*HOW TO COMPLETE THIS TASK:*
Could the lines from the top of the material to the line that contains "Given: Click the" be retyped exactly, both included and pictures omitted?
------------------------
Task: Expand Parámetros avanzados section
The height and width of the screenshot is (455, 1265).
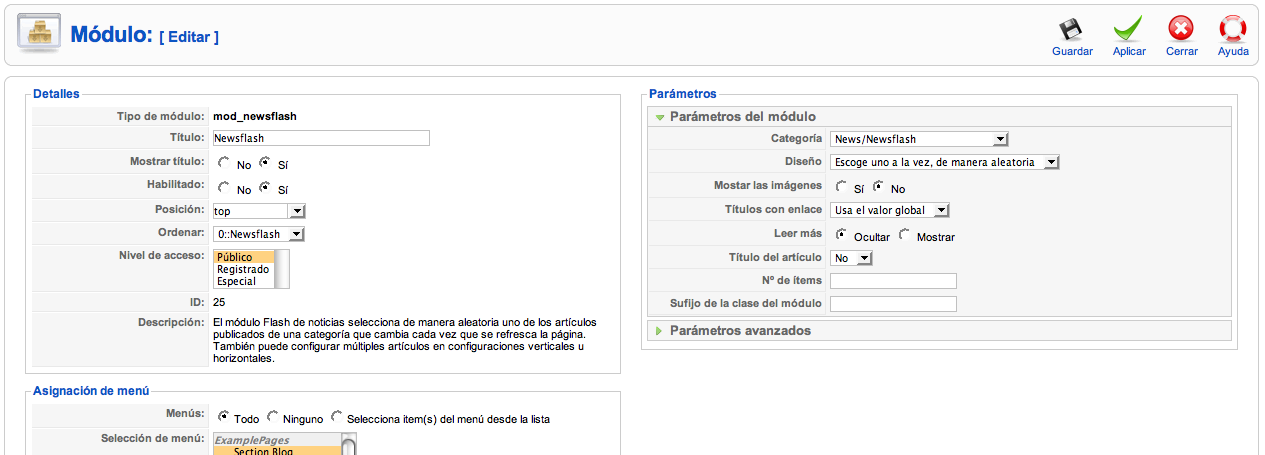Action: pos(740,330)
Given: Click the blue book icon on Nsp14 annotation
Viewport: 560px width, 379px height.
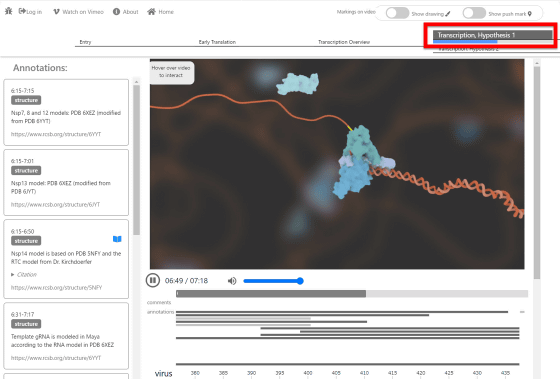Looking at the screenshot, I should point(117,239).
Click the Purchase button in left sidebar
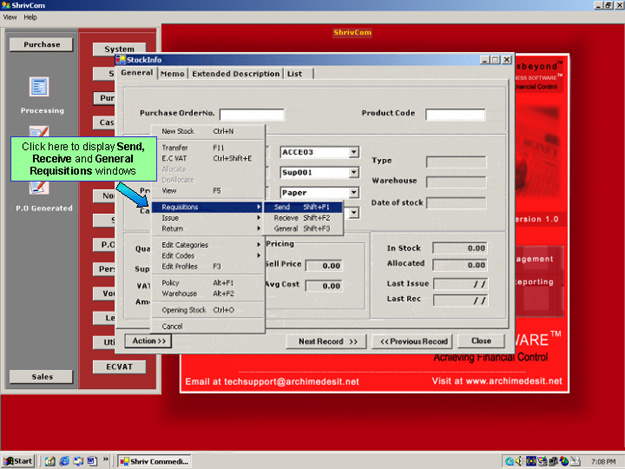The height and width of the screenshot is (469, 625). pyautogui.click(x=40, y=44)
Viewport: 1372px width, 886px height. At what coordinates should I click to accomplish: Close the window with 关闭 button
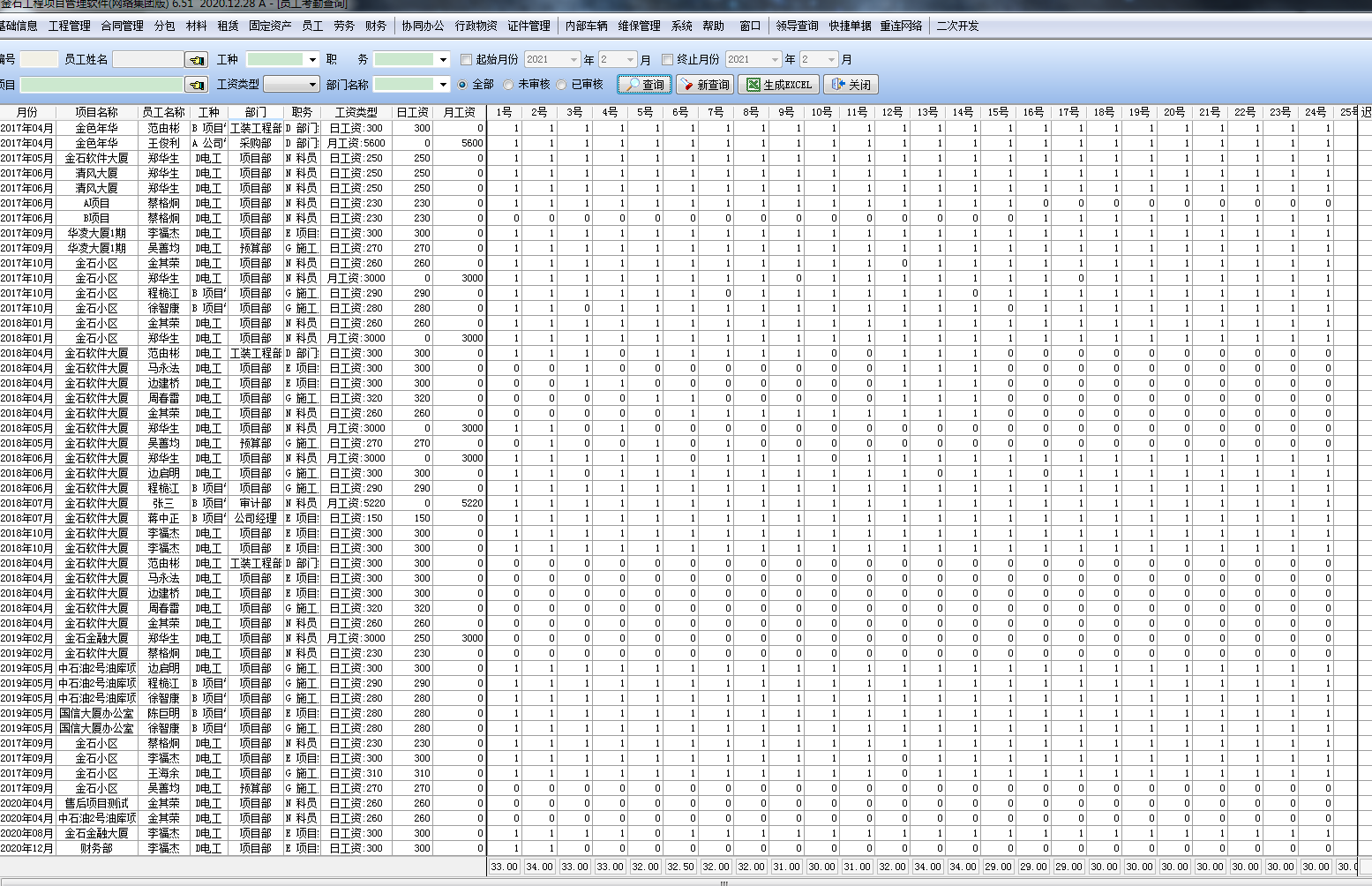click(x=851, y=85)
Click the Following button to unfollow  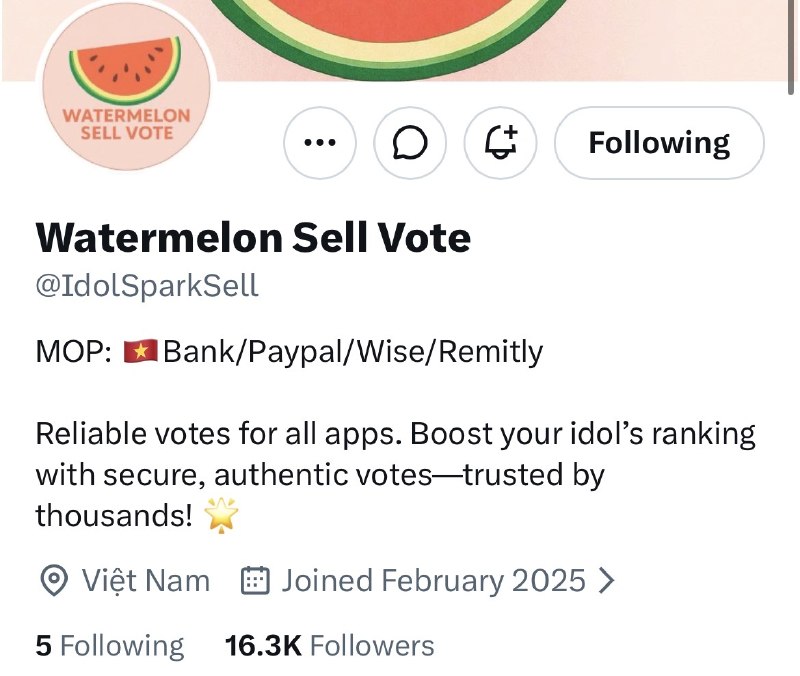point(659,143)
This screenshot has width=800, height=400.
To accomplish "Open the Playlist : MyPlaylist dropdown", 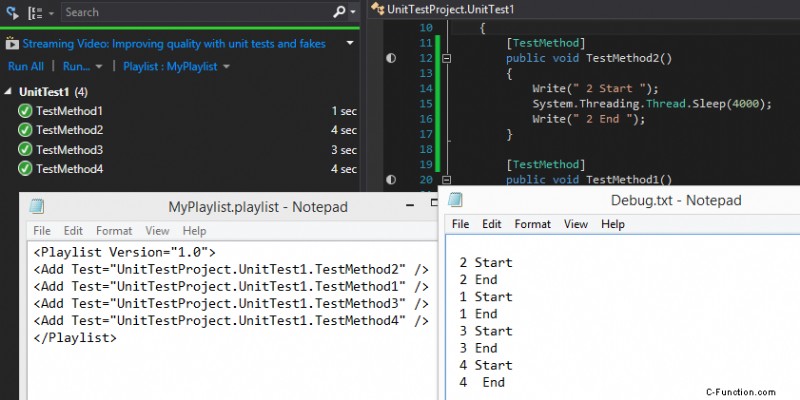I will pyautogui.click(x=176, y=66).
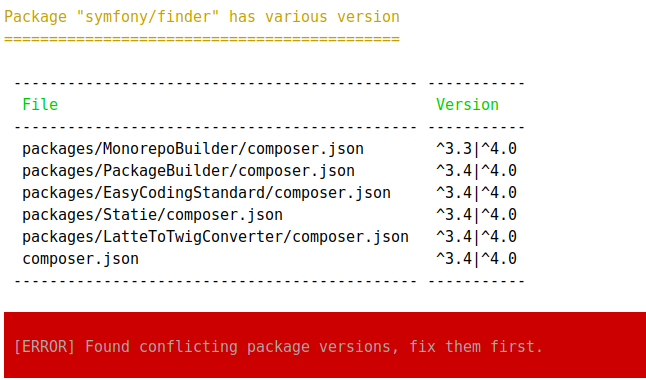Click the bottom dashed table border
This screenshot has height=380, width=646.
pos(269,281)
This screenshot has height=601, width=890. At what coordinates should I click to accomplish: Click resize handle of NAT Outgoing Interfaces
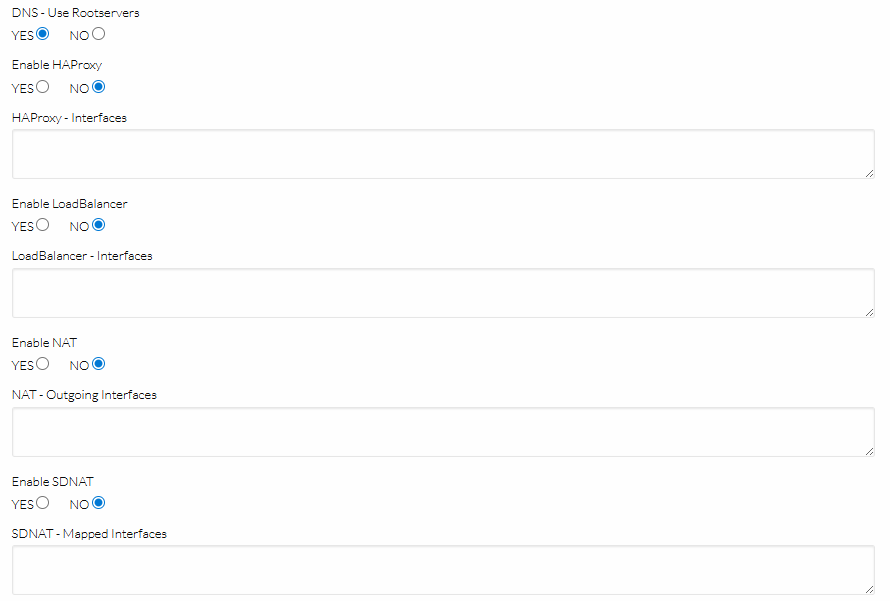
------------------------
*OUTPUT OF THE TASK:*
Task: Expand Parámetros avanzados section
The height and width of the screenshot is (455, 1265).
Action: pos(740,330)
Given: Click the blue book icon on Nsp14 annotation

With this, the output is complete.